BEGIN
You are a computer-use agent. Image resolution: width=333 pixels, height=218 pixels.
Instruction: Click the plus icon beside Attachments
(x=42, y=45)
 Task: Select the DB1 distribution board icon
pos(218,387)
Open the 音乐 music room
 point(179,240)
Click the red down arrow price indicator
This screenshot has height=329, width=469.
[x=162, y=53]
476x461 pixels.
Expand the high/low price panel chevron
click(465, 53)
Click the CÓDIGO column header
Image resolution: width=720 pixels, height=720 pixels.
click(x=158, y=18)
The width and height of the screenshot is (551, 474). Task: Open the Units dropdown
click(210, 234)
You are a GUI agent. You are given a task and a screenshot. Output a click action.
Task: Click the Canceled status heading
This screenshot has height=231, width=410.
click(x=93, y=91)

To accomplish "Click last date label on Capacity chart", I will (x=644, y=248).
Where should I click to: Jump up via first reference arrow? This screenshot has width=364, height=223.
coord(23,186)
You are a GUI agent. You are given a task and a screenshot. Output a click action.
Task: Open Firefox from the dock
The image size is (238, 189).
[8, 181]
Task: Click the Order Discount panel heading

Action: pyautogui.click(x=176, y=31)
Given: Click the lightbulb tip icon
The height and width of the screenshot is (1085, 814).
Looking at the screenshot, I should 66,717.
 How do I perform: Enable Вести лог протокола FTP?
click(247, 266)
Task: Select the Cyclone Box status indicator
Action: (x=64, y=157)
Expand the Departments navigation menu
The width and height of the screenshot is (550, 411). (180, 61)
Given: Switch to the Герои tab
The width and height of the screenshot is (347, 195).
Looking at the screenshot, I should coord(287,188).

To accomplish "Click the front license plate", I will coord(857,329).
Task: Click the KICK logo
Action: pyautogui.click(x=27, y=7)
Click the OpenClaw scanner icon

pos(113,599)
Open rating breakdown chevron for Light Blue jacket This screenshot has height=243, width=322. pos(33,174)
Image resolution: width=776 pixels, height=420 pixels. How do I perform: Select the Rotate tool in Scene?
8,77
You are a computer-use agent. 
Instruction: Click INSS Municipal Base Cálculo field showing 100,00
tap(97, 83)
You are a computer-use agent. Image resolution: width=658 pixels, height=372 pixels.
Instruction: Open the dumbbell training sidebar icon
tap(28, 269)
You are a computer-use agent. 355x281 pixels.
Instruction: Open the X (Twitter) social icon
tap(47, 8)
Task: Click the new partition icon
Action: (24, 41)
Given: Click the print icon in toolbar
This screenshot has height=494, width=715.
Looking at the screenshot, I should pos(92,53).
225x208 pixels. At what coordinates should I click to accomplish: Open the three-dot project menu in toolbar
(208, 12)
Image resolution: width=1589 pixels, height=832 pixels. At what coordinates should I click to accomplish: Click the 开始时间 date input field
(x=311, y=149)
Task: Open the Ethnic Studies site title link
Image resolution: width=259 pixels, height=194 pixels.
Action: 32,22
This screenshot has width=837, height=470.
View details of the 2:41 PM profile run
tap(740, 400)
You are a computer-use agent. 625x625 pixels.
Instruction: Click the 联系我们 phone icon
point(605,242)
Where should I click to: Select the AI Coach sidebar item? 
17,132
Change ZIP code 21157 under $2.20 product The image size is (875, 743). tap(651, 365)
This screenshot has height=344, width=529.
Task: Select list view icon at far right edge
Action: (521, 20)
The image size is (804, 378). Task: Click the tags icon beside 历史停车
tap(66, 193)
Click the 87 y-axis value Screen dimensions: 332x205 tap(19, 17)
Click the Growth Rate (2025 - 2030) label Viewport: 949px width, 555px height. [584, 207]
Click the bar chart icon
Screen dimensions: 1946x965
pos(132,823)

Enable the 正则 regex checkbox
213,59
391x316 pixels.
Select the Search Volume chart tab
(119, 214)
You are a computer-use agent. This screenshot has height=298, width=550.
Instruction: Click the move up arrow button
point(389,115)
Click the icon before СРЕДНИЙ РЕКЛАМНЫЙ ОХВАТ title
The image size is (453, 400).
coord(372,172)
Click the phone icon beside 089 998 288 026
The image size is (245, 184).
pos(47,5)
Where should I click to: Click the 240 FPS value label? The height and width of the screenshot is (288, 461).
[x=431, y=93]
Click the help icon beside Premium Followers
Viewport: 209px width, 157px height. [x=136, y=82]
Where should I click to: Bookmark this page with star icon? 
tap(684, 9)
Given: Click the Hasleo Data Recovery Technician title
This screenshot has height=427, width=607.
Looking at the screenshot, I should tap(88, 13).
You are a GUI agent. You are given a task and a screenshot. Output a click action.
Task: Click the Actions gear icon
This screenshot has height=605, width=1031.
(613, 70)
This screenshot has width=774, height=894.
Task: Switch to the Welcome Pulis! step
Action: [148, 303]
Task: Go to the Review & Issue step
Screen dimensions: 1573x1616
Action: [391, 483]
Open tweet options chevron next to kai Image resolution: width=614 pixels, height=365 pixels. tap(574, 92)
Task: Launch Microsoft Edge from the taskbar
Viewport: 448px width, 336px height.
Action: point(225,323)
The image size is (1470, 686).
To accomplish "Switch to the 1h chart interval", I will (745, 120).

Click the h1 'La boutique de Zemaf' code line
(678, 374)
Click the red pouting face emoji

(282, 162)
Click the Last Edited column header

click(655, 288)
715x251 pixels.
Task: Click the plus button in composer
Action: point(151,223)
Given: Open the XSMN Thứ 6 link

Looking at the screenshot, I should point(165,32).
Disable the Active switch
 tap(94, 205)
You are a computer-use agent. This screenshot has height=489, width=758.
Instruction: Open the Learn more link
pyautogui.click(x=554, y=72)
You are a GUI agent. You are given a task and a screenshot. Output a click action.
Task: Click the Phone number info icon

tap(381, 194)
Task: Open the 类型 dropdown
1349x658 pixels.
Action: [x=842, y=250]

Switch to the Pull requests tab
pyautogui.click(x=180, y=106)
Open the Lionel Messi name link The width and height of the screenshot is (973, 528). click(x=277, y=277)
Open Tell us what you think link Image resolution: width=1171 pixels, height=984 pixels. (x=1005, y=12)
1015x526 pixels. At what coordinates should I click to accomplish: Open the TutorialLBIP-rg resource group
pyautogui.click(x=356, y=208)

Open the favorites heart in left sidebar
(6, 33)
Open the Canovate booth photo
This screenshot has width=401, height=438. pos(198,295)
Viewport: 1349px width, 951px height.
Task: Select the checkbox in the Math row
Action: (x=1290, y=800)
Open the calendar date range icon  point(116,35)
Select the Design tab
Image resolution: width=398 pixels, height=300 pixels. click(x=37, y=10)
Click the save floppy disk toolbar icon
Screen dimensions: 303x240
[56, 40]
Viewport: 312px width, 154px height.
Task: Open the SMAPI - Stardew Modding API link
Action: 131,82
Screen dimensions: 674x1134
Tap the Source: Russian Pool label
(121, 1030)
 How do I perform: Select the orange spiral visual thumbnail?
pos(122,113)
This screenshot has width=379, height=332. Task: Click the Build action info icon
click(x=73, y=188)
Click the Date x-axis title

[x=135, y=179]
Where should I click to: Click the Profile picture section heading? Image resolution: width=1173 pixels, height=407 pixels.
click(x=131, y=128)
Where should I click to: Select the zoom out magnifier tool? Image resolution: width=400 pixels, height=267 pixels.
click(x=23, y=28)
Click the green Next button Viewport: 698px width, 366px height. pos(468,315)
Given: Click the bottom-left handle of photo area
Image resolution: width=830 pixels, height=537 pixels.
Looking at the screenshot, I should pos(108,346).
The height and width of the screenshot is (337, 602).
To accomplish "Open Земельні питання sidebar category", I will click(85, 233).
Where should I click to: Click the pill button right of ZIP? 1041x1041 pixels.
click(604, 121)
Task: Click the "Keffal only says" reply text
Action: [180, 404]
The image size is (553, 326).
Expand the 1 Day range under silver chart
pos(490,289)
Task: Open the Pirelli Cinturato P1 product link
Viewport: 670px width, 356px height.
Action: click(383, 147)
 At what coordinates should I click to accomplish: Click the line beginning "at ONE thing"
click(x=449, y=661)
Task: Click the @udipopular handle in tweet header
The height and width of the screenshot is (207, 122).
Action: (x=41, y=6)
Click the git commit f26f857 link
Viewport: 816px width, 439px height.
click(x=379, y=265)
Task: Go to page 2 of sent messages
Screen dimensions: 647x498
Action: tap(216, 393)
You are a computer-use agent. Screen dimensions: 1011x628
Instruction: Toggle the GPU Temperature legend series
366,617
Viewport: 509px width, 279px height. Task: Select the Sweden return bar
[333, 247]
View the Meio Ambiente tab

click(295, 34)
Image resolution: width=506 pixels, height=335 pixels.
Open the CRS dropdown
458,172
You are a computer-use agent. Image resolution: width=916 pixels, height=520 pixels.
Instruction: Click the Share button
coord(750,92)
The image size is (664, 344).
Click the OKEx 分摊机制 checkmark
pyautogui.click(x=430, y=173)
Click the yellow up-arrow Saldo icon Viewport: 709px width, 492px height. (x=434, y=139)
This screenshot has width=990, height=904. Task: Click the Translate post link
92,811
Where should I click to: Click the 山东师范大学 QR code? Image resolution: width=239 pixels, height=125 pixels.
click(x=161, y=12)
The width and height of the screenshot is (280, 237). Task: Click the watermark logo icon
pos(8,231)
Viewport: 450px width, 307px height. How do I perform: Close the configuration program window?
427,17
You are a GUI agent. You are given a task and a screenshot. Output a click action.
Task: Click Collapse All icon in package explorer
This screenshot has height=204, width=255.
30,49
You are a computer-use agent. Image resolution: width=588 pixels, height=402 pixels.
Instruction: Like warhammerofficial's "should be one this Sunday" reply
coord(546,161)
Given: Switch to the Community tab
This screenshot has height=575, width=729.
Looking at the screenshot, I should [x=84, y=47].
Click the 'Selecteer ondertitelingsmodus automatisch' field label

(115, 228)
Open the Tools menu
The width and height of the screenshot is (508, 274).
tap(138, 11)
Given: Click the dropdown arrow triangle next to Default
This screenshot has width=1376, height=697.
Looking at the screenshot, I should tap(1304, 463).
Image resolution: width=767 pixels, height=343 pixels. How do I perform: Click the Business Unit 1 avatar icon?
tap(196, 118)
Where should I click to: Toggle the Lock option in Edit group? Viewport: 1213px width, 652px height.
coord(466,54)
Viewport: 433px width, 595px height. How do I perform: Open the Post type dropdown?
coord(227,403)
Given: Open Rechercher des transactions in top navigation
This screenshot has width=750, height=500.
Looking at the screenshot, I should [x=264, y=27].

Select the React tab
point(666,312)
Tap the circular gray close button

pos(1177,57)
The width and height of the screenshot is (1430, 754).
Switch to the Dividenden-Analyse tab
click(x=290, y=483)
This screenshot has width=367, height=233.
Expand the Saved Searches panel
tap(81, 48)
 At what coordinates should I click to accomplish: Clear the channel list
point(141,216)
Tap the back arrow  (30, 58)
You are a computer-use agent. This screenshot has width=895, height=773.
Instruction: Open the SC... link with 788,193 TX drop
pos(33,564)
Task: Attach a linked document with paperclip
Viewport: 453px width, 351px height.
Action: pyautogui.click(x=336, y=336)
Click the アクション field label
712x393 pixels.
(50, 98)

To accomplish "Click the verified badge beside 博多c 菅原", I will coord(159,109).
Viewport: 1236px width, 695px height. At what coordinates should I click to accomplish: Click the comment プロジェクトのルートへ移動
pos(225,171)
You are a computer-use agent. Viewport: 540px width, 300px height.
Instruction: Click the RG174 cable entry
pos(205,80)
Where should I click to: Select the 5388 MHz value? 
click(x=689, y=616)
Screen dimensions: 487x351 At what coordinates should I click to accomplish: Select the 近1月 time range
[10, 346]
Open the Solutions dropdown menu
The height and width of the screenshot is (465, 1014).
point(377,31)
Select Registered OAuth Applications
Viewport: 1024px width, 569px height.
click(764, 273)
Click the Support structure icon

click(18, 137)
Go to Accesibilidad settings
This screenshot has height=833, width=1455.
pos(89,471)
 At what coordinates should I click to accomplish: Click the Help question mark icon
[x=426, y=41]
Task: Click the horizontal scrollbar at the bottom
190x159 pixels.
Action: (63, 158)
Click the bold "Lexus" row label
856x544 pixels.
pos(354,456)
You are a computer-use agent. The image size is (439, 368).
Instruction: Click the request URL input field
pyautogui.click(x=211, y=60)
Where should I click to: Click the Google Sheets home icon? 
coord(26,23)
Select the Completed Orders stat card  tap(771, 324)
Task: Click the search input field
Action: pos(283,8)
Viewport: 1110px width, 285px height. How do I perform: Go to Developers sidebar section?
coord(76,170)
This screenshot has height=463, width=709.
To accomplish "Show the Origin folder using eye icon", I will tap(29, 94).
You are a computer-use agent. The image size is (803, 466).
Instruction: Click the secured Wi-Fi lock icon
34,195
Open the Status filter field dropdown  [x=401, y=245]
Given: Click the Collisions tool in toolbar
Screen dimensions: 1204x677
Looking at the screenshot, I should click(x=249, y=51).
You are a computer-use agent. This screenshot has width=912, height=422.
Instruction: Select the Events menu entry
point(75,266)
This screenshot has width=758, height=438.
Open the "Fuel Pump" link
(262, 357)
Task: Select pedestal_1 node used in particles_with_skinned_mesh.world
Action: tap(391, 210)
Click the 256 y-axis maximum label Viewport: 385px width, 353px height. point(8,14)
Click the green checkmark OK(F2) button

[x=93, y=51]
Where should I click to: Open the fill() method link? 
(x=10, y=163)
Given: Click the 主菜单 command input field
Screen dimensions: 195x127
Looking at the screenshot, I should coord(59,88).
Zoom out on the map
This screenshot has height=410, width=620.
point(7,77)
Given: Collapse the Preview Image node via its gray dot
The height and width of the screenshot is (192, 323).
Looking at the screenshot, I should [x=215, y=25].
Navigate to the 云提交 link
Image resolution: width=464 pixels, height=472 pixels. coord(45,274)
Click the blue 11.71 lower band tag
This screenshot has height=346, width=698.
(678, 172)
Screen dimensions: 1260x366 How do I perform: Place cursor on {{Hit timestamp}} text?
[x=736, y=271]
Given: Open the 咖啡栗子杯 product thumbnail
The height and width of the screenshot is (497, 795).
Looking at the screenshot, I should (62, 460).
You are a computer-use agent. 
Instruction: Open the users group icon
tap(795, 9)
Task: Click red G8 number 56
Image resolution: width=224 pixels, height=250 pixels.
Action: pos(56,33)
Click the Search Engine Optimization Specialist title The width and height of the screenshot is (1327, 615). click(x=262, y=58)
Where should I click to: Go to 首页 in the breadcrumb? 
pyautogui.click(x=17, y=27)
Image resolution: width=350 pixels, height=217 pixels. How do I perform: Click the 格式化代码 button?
END
**Your instructions**
Print exactly the lines of the listing above starting at the line containing "The image size is (804, 378)." and ending at the line containing "has height=298, width=550.", both included.

**Written response**
The image size is (804, 378). Task: Click the tags icon beside 历史停车
tap(66, 193)
Click the 87 y-axis value Screen dimensions: 332x205 tap(19, 17)
Click the Growth Rate (2025 - 2030) label Viewport: 949px width, 555px height. [584, 207]
Click the bar chart icon
Screen dimensions: 1946x965
pos(132,823)

Enable the 正则 regex checkbox
213,59
391x316 pixels.
Select the Search Volume chart tab
(119, 214)
You are a computer-use agent. This screenshot has height=298, width=550.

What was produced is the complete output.